- _TASK INSTRUCTIONS_
Each line below is to be copied exactly as it appears.

─── MATERIAL FOR THIS TASK ───

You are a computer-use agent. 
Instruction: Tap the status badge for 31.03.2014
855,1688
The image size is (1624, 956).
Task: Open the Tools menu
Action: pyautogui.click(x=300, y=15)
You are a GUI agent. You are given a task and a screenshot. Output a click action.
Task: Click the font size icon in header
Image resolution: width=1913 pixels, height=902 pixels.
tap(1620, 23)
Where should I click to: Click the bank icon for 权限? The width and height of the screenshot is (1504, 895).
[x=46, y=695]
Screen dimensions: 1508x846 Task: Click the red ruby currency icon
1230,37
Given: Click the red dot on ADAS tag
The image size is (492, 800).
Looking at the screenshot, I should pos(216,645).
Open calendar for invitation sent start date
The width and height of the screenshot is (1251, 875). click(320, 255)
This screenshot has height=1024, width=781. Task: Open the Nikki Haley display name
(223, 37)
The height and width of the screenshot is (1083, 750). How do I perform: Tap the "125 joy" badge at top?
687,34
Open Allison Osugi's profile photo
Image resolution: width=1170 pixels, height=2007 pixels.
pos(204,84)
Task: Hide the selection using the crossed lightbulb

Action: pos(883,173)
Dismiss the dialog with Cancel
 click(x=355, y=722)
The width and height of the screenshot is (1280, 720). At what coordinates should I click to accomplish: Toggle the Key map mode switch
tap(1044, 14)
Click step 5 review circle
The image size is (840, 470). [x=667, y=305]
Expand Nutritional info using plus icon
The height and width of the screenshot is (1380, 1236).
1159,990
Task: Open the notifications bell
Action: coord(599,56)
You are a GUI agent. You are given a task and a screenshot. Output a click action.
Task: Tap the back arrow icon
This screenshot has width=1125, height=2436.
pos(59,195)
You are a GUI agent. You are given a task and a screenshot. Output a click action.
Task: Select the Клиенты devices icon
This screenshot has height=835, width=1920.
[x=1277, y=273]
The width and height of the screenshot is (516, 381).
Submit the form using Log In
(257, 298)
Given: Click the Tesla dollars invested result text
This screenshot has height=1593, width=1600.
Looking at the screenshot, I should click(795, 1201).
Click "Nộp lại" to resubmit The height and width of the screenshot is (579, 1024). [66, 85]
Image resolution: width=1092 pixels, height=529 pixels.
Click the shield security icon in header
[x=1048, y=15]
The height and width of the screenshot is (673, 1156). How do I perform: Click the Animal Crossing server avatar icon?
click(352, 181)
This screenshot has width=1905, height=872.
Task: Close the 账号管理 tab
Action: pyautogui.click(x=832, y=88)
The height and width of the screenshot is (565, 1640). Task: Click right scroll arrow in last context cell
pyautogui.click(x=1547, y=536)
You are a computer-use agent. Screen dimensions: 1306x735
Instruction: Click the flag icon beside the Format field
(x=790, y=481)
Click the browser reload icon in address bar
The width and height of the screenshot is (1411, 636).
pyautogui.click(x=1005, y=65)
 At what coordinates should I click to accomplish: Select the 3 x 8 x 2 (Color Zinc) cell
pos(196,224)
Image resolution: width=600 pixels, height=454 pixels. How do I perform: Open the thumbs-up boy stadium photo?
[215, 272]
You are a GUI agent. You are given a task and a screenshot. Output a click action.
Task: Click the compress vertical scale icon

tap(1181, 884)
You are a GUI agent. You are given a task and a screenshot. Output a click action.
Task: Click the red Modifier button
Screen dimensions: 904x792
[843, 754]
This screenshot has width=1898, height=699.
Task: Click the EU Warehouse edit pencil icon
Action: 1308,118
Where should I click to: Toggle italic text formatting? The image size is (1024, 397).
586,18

───

- _TASK ANSWER_
You are a computer-use agent. 
Instruction: Tap the status badge for 31.03.2014
855,1688
The image size is (1624, 956).
Task: Open the Tools menu
Action: pyautogui.click(x=300, y=15)
You are a GUI agent. You are given a task and a screenshot. Output a click action.
Task: Click the font size icon in header
Image resolution: width=1913 pixels, height=902 pixels.
tap(1620, 23)
Where should I click to: Click the bank icon for 权限? The width and height of the screenshot is (1504, 895).
[x=46, y=695]
Screen dimensions: 1508x846 Task: Click the red ruby currency icon
1230,37
Given: Click the red dot on ADAS tag
The image size is (492, 800).
Looking at the screenshot, I should pos(216,645).
Open calendar for invitation sent start date
The width and height of the screenshot is (1251, 875). click(320, 255)
This screenshot has height=1024, width=781. Task: Open the Nikki Haley display name
(223, 37)
The height and width of the screenshot is (1083, 750). How do I perform: Tap the "125 joy" badge at top?
687,34
Open Allison Osugi's profile photo
Image resolution: width=1170 pixels, height=2007 pixels.
pos(204,84)
Task: Hide the selection using the crossed lightbulb

Action: pos(883,173)
Dismiss the dialog with Cancel
 click(x=355, y=722)
The width and height of the screenshot is (1280, 720). At what coordinates should I click to accomplish: Toggle the Key map mode switch
tap(1044, 14)
Click step 5 review circle
The image size is (840, 470). [x=667, y=305]
Expand Nutritional info using plus icon
The height and width of the screenshot is (1380, 1236).
1159,990
Task: Open the notifications bell
Action: coord(599,56)
You are a GUI agent. You are given a task and a screenshot. Output a click action.
Task: Tap the back arrow icon
This screenshot has width=1125, height=2436.
pos(59,195)
You are a GUI agent. You are given a task and a screenshot. Output a click action.
Task: Select the Клиенты devices icon
This screenshot has height=835, width=1920.
[x=1277, y=273]
The width and height of the screenshot is (516, 381).
Submit the form using Log In
(257, 298)
Given: Click the Tesla dollars invested result text
This screenshot has height=1593, width=1600.
Looking at the screenshot, I should click(795, 1201).
Click "Nộp lại" to resubmit The height and width of the screenshot is (579, 1024). [66, 85]
Image resolution: width=1092 pixels, height=529 pixels.
Click the shield security icon in header
[x=1048, y=15]
The height and width of the screenshot is (673, 1156). How do I perform: Click the Animal Crossing server avatar icon?
click(352, 181)
This screenshot has width=1905, height=872.
Task: Close the 账号管理 tab
Action: pyautogui.click(x=832, y=88)
The height and width of the screenshot is (565, 1640). Task: Click right scroll arrow in last context cell
pyautogui.click(x=1547, y=536)
You are a computer-use agent. Screen dimensions: 1306x735
Instruction: Click the flag icon beside the Format field
(x=790, y=481)
Click the browser reload icon in address bar
The width and height of the screenshot is (1411, 636).
pyautogui.click(x=1005, y=65)
 At what coordinates should I click to accomplish: Select the 3 x 8 x 2 (Color Zinc) cell
pos(196,224)
Image resolution: width=600 pixels, height=454 pixels. How do I perform: Open the thumbs-up boy stadium photo?
[215, 272]
You are a GUI agent. You are given a task and a screenshot. Output a click action.
Task: Click the compress vertical scale icon

tap(1181, 884)
You are a GUI agent. You are given a task and a screenshot. Output a click action.
Task: Click the red Modifier button
Screen dimensions: 904x792
[843, 754]
This screenshot has width=1898, height=699.
Task: Click the EU Warehouse edit pencil icon
Action: 1308,118
Where should I click to: Toggle italic text formatting? The image size is (1024, 397).
586,18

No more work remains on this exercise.